I can’t count the number of times I’ve arrived into a camp and heard, “You just missed the action – or, I’m sure next week things will really be ramped up.” Timing’s seldom perfect, but on this elk trip- my timing couldn’t have been better.
Upon arriving in camp, the weather had finally cooled down and the rain had quit. Earlier in the season, things had been extremely wet and a lot of people were having a tough time. Now with the weather breaking, the elk were starting to bugle and everything looked like it may come together. Not only was I excited for the elk hunt, but I was really looking forward to this trip because my guide was a good friend of mine from college. Either way, I knew we were going to have a blast, but by the sound of it we were going to have an incredible elk hunt.
I decided to use my Winchester Model 70 .300 Win. Mag with a 180-grain Winchester Ballistic Silvertip. Our goal was to bring elk in as close as possible, but if one decided to hang up…I would have an ideal setup for a longer shot.
The first morning we were out well before sunrise, and elk were screaming literally one after another - I just sat in awe. It never gets old hearing an elk bugle in the morning and especially when you know you’re only minutes away from mixing it up with him. One of the first things we all pulled out were a few Montana cow elk decoys that easily fold up into a backpack. They work great for a couple reasons. One, they can conceal a lot of movement if you need to cross a clearing or an area without much cover, and they also can get bulls locked in and committed. Once these big boys hear calls, they have a visual, and many times…this is all that is needed.

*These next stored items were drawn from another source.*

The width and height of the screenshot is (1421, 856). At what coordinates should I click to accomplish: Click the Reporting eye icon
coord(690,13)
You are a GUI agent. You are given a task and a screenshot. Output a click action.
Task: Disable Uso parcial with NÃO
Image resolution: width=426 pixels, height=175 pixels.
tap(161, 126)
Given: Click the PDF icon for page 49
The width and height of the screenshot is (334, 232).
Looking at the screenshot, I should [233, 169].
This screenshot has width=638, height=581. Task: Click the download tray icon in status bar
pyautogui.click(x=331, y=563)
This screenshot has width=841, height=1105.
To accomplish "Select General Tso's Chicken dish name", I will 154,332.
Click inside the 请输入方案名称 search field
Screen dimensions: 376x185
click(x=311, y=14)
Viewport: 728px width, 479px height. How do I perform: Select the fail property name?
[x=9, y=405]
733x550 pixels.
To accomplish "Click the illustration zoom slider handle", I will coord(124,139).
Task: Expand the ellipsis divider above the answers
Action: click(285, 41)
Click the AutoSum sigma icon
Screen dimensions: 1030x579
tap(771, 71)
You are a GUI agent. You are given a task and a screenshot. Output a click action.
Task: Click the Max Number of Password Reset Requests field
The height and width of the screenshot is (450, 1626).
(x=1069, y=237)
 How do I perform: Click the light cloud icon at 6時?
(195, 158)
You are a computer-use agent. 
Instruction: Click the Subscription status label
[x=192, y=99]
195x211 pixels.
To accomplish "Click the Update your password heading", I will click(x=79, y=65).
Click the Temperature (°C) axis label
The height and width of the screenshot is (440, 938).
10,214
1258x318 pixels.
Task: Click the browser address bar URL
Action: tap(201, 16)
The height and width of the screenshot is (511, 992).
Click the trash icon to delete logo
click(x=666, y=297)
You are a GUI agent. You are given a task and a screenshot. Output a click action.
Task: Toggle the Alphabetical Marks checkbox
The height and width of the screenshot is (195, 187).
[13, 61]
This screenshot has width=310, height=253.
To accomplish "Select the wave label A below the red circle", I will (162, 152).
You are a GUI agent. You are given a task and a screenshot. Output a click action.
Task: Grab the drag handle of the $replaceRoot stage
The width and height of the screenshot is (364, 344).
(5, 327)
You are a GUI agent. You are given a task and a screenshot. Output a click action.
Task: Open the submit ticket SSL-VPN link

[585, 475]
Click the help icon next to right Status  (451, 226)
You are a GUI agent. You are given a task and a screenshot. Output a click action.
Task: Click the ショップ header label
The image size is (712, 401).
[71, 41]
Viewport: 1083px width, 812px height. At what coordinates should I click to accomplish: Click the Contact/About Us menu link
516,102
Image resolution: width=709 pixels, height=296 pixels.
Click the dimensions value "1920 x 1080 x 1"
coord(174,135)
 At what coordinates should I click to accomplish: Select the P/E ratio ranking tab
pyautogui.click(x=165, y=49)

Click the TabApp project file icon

Thirty minutes into the hunt we had a small bull come into our setup completely dazed and confused by calls and decoys. He was within ten yards and simply wouldn’t leave. He was convinced there were some cows to find, and was determined to find them one way or another. He eventually decided something wasn’t right and moved on, but he was a pretty good decoy for most of the morning. We ended up calling in a couple other bulls, but nothing was quite mature enough to shoot. However, we saw several nice bulls off in the distance that we were hoping to get on later in the hunt.
After a little trial and error and a few days hunting, one morning we spotted a big bull on his own about 1,000-yards in the distance. He was getting mad that we were in his turf. We decided to cut some of the distance and get set up while Ryan, my guide, ran back behind us calling. He broke branches, and ran around like mad making it as realistic as possible. This was exactly what this bull needed and he started heading right for us. As Ryan listened to the bugles he moved ahead, and ended up calling this big bull into 18-yards from where I was set up. Even though it was a nice close shot, I was shaking like a leaf and happy I had a set of shooting sticks to set up on. I let him put on a show all the way until the point where I knew he may catch my wind, and squeezed the trigger. The bull didn’t make it much more than 20-yards and hit the ground. We did elk – elk on the ground.
This certainly does not happen on most elk hunts, but in all my years this was the finest action I had ever been a part of. Not only was it up close and personal, but it was also my biggest bull to date!